Thursday, July 25, 2013

(25-07-2013) Royal Caribbean Reports Second Quarter Profits of $24.7 Million Adv3nturTrav3l


Royal Caribbean Reports Second Quarter Profits of $24.7 Million Jul 25th 2013, 09:34

Royal Caribbean Cruises Ltd. reported second-quarter profits of $24.7 million, or 11 cents per share, a turnaround from a net loss of $3.7 million, or 2 cents per share, in the same period last year. Earnings include a hit of 5 cents per share related to the May 27 fire on Grandeur of the Seas and a non-cash charge of 7 cents per share accounting correction related to the company's affinity credit card program.

For the full year 2013, the company’s earnings outlook is essentially unchanged from the update provided in late May, which reflected the impact of the Grandeur of the Seas fire — the ship cancelled six seven-night cruises from Baltimore — and the strengthening of the U.S. dollar. Full-year earnings per share are expected to be in the range of $2.20 to $2.30.

The better-than-expected expenses and reduced cost guidance reflect actions the company is taking as part of “a broad profitability improvement program. These initiatives are aimed at increasing revenues and reducing expenses with a goal of improving the company’s returns on invested capital.” 

“It is rewarding to see things coming together.
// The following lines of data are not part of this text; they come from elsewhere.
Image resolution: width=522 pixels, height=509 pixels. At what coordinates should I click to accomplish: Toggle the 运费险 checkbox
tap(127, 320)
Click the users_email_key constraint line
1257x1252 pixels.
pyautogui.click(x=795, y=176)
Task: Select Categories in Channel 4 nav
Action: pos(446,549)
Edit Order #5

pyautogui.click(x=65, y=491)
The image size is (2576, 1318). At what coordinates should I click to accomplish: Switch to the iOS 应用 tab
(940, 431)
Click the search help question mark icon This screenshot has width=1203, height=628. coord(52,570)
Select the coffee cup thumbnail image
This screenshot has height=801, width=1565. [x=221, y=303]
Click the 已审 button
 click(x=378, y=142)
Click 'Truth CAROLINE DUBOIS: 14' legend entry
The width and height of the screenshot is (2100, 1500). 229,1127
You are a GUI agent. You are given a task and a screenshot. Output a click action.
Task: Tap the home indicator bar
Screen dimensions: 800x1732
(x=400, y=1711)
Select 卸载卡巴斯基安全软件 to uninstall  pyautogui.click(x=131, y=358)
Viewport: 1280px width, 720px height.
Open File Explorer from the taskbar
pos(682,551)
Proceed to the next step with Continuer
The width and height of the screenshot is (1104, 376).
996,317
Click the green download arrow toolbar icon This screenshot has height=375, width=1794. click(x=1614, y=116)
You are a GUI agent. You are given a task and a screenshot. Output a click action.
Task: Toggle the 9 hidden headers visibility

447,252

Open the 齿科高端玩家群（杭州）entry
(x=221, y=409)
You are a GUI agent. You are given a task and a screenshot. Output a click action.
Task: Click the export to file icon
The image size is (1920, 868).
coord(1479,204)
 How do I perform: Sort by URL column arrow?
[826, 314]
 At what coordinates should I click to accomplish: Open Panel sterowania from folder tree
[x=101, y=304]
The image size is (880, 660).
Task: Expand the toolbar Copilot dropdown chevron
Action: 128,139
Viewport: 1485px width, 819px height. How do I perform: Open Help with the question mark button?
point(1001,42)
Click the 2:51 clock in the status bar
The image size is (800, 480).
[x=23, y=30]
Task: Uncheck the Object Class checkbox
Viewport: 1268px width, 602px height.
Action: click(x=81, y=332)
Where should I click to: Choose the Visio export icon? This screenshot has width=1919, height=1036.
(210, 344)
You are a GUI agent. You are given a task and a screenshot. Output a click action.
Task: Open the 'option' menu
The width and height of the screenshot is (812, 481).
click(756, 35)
While the operating environment has been frustrating, our bookings trajectory is looking good and I’m thrilled to see our cost initiatives beginning to pay off,” said RCCL Chairman and CEO Richard D. Fain. “Exploiting this positive momentum will help us take our returns and our profitability to the next level.”

The main shortfalls versus prior guidance are the affinity card adjustment, China sailings due to the conflict between China and Japan, and a modest reduction in expectations for the Caribbean. “Despite ongoing discounting in the region, the company’s Caribbean forecast was only modestly impacted and demand remains solid,” the earnings release said. “Europe continues to demonstrate year-over-year improvement, with net ticket yields expected to increase in the mid-single digits for the year. In aggregate, both pricing and booked load factors are higher for the second half of the year than at the same time last year.” 

RCCL also said onboard revenues are going up due to improved U.S. consumer spending and new onboard revenue venues. Full-year earnings per share are expected to be in the range of $2.20 to $2.30.

The company also said its Spanish brand, Pullmantur, has increased its emphasis on Latin America, which now generates over 50 percent of its revenues. Pullmantur will soon open a head office in the region. Overall, the company has “grown its international footprint meaningfully over the past several years and has now achieved significant scale in both global deployment and sourcing.” The company is working to improve its global sales, marketing and general and administrative cost structure to further leverage economies of scale.

“The profitability improvement measures are designed to result in long-term cost savings and further revenue improvements that will benefit 2014 and beyond,” said Jason T. Liberty, senior vice president and chief financial officer.  “We will likely incur some one-time charges in 2013 related to these actions, but we are confident that the increase in efficiency will be well worth it.”